Christianity is not a religion, it’s a relationship. It isn’t meant to be inherited from others. It is meant to be forged as a daily walk of learning and hope. It changes us. It changes the world. Grace and hope for all people are family values worth having.

Free in Love

Why does Christ give us this bold challenge? To free us. We cannot choose our DNA, but we can choose what we do with it. We cannot choose our family, but we can choose Jesus Christ as Lord, and we can bring others into the family of God. We must free ourselves from duty to the past, Jesus tells us, to walk without fetters into God’s future.

In the world we inhabit now, you usually don’t have to leave your family identity to become an active believer in Jesus Christ. However, you should be prepared for God to change you in ways your family never imagined. God wants to free you to be in love with God, and share that love throughout this world. No parent, sibling or spouse will stand in between you and God. It’s a unique relationship built on Christ and no one else.

When life is brought before you – like the adulterous woman – it is a freeing thing to realize it was not your family name that put you in that crowd.
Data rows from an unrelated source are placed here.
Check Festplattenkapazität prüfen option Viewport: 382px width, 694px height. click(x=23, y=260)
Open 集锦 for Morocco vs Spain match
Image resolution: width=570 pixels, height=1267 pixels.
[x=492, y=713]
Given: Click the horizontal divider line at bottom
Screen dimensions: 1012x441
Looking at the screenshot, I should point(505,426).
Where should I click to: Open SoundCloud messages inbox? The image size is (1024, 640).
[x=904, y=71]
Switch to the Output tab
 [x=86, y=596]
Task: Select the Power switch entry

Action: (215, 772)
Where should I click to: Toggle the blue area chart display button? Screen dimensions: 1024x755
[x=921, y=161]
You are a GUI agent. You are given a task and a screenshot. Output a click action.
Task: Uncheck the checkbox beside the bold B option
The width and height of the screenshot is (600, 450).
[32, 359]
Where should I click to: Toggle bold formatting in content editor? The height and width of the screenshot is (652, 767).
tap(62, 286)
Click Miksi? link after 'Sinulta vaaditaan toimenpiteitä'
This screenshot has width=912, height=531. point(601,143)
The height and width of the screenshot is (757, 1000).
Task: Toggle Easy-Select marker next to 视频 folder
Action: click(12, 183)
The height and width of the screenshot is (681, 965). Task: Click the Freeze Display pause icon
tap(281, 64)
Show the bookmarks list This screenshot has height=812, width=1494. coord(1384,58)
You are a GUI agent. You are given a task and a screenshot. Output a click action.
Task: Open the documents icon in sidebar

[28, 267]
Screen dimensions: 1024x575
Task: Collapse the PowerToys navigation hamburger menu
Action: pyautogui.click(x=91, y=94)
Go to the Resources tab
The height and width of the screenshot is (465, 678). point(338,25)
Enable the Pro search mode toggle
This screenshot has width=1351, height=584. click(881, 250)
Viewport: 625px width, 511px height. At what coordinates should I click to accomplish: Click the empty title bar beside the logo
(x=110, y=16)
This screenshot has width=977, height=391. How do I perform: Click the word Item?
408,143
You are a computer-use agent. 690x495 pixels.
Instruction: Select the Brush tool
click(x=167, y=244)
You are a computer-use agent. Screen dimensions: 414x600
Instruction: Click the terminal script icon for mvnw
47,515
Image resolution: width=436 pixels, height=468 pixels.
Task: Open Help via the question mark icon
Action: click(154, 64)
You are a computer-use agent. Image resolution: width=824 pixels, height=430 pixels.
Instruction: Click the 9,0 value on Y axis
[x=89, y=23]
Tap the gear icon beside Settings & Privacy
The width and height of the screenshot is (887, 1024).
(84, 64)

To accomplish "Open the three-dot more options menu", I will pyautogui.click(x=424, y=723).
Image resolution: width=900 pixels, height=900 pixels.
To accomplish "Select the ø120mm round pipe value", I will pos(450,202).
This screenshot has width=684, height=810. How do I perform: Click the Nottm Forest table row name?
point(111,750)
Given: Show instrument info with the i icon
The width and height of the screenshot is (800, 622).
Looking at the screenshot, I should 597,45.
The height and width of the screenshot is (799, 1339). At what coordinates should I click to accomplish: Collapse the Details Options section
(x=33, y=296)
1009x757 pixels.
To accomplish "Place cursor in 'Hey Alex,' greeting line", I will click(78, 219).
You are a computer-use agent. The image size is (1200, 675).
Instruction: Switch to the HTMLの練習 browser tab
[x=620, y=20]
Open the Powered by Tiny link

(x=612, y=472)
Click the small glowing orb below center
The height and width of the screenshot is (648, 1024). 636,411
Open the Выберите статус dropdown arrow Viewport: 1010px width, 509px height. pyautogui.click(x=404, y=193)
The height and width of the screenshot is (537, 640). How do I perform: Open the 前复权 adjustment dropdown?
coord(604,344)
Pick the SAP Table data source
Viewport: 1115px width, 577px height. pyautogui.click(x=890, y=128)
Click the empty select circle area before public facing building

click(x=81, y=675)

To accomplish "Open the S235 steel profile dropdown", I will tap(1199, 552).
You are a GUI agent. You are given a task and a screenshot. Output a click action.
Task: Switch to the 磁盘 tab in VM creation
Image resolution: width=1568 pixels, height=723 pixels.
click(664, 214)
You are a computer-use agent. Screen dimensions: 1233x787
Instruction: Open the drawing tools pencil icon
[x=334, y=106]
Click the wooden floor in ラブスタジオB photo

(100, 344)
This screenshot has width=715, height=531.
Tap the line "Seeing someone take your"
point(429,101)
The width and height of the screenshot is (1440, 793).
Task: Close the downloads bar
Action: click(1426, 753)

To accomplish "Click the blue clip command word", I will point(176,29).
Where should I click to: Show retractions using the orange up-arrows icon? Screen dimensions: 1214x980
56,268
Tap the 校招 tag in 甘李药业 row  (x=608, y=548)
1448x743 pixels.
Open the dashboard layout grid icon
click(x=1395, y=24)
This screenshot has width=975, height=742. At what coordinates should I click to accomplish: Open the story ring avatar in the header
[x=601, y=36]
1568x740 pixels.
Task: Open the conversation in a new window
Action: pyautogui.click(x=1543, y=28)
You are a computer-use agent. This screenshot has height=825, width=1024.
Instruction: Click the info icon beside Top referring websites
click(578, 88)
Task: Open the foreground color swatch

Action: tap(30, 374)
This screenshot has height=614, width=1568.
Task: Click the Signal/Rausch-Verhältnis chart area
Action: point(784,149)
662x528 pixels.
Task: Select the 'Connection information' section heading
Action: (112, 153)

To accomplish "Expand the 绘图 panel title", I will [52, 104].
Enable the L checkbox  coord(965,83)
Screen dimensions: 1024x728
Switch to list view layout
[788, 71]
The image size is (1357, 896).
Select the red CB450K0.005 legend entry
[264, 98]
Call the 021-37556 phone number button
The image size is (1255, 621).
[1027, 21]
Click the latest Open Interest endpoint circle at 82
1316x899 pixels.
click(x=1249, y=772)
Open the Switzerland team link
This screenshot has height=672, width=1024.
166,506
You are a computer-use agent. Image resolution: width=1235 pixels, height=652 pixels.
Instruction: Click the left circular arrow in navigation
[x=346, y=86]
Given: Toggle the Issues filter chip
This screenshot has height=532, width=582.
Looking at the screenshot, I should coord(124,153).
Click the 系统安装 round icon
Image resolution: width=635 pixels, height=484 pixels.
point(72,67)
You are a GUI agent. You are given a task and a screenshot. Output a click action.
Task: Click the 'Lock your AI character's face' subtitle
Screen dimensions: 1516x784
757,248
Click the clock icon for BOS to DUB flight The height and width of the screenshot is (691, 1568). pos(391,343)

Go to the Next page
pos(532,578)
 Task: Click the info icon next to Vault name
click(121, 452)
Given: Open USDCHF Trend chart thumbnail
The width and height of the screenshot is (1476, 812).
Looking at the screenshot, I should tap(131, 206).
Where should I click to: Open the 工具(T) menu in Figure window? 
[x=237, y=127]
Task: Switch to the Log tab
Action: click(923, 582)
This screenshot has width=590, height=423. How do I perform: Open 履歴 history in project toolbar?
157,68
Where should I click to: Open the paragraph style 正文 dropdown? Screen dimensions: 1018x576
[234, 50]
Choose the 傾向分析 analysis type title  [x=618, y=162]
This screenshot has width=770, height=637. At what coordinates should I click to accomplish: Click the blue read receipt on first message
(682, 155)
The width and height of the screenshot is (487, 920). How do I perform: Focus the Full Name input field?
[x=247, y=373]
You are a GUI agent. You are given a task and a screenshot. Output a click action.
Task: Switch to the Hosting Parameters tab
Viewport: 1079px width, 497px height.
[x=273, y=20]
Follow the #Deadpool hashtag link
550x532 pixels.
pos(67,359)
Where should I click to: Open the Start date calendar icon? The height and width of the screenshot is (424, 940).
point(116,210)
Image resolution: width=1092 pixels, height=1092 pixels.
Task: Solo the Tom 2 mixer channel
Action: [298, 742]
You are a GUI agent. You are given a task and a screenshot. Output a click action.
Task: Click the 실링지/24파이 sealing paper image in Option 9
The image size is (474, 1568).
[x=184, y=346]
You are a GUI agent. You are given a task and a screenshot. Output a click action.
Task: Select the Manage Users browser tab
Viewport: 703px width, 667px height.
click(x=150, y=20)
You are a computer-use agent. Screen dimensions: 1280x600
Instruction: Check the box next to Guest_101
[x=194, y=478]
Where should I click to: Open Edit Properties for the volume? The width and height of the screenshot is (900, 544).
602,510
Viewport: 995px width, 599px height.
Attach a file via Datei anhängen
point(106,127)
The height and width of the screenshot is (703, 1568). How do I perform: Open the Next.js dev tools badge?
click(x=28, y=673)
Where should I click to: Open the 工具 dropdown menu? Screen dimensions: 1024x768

It was the name of Jesus. It is not who you are married to (or if you are married at all) that gives you the ability to pick up stones or put them down; it’s the relationship you have with Christ that tells you what to do. It is not your children who are your future in heaven, but the blood of the lamb who died on the cross. Whether you damage or deliver is not about the outside influences. It’s about who is inside you.

The world kneels before you: sinful, scared and vulnerable. The stones are on the ground. You are free to decide. Will you blindly follow the rules you were taught and without listening, prayer or mercy pick up a stone to throw or will you follow Jesus and use the stones to build a bridge to God?